The diversity of the Indian population in terms of language, culture and ethnicity is also an important factor to be reckoned with. It is difficult to cover all the diversities by a uniform curriculum or method. It calls for a lot more research and innovation to make learning appealing to the students hailing from a cross section of the population. If out of school children are to be brought effectively into the folds of formal education then age also becomes an important factor. This makes it necessary to form learning groups rather than following the usual grade system. Gender too remains a barrier in education. The enrollment of the girl children is poor as compared to the boys. In the villages or among tribals girls still remain the water fetchers and the baby sitters for the family and are kept away from school.

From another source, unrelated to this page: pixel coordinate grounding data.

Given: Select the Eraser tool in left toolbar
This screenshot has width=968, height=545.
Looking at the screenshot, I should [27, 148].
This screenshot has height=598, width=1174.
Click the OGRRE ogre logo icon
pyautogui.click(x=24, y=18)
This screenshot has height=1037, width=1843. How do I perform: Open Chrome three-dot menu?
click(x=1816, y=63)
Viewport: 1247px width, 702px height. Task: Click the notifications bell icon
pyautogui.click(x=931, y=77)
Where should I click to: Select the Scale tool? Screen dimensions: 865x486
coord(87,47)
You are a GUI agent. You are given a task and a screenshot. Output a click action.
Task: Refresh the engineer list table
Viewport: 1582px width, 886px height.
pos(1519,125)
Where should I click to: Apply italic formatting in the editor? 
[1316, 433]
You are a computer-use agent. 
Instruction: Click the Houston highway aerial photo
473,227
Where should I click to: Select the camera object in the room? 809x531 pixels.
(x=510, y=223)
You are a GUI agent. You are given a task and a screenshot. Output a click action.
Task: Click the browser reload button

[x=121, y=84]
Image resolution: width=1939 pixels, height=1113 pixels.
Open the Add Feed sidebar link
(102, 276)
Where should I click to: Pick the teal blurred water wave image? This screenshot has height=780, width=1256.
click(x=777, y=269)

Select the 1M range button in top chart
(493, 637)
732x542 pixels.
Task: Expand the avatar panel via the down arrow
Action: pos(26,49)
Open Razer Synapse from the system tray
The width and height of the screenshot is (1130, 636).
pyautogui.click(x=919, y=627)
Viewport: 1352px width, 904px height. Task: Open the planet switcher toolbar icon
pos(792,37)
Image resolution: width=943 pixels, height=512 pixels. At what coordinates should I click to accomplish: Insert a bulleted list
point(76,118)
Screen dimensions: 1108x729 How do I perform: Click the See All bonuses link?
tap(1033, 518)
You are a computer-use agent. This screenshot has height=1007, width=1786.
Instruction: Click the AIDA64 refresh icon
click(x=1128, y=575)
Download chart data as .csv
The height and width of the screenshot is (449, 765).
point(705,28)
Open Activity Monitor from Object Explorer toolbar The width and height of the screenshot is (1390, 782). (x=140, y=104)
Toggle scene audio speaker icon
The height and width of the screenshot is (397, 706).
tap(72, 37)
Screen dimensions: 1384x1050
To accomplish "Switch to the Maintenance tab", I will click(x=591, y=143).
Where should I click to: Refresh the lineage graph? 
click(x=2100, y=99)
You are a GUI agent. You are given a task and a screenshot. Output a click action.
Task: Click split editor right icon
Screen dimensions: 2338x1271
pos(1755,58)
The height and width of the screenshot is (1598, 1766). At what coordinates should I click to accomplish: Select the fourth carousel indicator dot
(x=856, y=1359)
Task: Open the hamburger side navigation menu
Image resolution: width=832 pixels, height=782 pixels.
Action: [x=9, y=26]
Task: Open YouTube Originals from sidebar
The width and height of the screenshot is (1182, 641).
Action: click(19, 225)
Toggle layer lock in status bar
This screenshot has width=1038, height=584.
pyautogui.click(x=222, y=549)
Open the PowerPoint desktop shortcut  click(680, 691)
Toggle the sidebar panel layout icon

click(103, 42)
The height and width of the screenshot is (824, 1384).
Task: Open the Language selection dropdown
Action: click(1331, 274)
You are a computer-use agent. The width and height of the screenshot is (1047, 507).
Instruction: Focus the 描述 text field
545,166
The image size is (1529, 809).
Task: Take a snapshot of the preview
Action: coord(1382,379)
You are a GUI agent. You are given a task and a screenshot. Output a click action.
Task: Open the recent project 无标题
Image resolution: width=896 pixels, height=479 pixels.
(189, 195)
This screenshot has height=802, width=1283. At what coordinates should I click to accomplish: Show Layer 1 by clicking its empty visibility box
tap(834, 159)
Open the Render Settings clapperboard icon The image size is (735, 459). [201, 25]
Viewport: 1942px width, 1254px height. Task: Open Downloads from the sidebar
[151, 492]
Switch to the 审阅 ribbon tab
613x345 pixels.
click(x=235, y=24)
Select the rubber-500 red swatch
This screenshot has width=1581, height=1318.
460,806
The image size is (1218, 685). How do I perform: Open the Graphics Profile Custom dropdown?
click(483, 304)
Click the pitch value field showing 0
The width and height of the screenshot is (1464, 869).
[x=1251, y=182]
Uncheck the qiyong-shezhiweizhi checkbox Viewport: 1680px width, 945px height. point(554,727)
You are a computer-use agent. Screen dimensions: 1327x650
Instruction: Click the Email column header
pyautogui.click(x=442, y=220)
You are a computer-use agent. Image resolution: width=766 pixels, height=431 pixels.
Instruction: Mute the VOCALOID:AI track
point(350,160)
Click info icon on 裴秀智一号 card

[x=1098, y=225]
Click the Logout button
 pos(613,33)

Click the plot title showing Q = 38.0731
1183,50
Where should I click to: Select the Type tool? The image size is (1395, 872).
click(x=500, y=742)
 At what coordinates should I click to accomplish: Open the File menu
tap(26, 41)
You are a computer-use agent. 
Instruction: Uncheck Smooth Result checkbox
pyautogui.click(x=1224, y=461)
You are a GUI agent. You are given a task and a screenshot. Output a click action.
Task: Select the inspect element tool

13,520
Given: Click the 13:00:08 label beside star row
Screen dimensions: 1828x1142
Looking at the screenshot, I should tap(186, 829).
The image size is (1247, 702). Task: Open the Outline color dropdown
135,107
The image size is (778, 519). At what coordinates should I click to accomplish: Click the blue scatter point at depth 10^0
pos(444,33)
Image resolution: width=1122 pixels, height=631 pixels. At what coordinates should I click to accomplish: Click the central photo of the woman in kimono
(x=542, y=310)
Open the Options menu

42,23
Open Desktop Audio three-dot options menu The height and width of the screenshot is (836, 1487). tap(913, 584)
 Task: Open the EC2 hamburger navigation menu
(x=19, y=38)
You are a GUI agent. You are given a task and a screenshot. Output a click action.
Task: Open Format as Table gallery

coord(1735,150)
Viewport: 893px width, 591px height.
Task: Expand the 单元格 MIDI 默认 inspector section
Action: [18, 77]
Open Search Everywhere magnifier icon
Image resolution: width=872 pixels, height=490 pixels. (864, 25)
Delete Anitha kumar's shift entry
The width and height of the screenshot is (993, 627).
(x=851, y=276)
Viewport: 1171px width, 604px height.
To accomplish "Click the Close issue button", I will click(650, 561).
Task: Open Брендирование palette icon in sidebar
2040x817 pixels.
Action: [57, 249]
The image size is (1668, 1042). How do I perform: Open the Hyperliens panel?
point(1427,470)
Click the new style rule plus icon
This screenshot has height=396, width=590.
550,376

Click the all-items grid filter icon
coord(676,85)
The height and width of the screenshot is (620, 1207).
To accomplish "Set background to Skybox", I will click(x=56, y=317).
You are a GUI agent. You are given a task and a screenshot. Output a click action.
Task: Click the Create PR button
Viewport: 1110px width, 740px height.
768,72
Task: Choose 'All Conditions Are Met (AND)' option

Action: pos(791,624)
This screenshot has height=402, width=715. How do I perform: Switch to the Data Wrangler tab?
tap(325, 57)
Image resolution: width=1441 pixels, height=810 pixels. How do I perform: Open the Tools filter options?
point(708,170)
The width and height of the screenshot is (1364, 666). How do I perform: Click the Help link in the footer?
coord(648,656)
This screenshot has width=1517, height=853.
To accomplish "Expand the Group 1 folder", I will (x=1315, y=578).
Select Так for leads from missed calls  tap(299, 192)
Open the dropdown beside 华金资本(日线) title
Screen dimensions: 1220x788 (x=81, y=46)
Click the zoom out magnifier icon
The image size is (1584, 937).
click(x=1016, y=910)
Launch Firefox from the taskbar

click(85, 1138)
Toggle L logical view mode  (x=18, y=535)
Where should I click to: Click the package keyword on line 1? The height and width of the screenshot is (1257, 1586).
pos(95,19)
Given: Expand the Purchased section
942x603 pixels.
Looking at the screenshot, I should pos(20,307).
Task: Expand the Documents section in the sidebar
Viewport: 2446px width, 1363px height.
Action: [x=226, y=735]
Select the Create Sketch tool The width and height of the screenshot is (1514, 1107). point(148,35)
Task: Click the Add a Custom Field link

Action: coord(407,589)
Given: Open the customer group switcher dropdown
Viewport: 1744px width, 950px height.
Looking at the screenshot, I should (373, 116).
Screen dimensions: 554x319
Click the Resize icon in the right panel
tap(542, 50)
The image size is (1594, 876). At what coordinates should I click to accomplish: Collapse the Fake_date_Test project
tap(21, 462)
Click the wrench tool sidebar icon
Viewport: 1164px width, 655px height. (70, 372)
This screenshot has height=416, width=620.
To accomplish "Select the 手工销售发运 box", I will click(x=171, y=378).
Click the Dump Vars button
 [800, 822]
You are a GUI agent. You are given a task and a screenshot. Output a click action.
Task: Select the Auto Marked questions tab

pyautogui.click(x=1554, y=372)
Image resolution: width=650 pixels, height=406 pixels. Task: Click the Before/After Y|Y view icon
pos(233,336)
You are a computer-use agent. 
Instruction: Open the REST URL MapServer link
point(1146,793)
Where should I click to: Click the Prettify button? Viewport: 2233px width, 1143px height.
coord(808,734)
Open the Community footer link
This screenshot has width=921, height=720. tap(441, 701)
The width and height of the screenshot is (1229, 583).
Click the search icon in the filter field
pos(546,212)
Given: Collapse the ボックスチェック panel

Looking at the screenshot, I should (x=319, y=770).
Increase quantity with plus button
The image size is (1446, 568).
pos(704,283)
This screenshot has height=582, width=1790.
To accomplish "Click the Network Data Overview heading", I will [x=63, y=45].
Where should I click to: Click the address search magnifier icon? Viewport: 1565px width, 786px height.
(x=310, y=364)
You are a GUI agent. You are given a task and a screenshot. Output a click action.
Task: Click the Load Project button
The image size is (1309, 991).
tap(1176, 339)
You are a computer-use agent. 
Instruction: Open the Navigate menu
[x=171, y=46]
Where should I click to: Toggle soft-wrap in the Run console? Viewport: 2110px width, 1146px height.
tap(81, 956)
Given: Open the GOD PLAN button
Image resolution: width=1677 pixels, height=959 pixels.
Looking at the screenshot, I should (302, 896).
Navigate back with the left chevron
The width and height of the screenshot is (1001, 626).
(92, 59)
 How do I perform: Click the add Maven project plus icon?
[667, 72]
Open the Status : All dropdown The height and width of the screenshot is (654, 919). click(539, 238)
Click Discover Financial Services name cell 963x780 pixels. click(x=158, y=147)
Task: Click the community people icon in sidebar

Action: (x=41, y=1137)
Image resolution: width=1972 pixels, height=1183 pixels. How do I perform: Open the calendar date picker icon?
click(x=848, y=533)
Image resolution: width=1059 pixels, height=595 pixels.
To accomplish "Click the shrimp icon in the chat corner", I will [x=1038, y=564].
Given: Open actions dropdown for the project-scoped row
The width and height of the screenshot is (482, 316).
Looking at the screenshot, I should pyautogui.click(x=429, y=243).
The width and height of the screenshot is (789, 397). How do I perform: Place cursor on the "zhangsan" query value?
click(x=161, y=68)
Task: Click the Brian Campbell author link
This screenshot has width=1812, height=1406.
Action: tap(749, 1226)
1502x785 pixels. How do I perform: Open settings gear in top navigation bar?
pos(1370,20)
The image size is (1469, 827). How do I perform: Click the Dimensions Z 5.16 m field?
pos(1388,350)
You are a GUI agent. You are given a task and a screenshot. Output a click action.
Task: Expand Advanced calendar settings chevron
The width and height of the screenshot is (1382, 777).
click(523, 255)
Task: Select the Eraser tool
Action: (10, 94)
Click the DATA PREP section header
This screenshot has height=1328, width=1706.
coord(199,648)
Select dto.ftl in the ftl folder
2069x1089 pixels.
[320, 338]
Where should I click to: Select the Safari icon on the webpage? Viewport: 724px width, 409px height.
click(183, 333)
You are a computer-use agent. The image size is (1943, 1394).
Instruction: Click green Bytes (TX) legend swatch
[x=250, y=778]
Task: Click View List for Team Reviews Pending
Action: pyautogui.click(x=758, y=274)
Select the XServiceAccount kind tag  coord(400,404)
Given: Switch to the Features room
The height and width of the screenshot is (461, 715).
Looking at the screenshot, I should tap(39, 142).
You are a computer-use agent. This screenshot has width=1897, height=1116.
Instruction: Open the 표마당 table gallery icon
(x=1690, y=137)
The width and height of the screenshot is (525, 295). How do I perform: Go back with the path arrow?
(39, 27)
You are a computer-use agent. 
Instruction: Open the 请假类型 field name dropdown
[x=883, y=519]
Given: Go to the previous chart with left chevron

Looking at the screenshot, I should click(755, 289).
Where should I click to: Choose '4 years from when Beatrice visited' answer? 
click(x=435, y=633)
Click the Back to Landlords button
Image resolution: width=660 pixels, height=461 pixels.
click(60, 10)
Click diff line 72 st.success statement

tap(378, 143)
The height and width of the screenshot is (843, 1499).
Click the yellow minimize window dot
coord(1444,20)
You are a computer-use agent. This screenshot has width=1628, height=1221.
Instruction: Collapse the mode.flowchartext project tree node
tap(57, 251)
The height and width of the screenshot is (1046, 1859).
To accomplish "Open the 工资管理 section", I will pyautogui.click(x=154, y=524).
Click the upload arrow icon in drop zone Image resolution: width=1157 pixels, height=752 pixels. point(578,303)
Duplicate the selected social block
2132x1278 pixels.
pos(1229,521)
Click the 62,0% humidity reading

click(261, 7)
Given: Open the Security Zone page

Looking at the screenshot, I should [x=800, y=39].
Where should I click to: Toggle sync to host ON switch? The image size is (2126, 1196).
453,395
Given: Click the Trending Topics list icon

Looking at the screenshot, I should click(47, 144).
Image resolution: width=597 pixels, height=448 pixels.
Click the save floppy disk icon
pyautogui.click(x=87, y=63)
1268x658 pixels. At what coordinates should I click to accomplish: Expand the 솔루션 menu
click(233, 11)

Caste distinction is one of the major psychosocial barriers in education. Inspite of a number of advantages extended by the government to the backward classes or castes, the social distinction often plays a vital role in keeping students away from the school,
But it is education that brings awareness and awareness in its turn brings progress. therefore in order to ensure healthy progress for the country and to bring order out of chaos and confusion in a fast changing socio economic scenario what India requires today above everything is to universalize elementary education. The task has been seriously taken up by the Sarva Siksha Abhijan There has been developments in infrastructural facilities , a lot of brainstorming has gone into methods of teaching But yet there are out of school children and a steady flow of drop outs. .. The priorities have to be specifically marked in making the mission a success. The focus of this paper is to analyse the barriers of age, ethnicity and psychosocial factors as they exist and to identify the methods by which such barriers may be overcome..in the light of international research and the ethos of the country. Though the paper is case specific, having taken the Indian scenario into consideration it is introspective in nature and the observations may apply to any country with a diverse linguistic, socio economic and cultural background.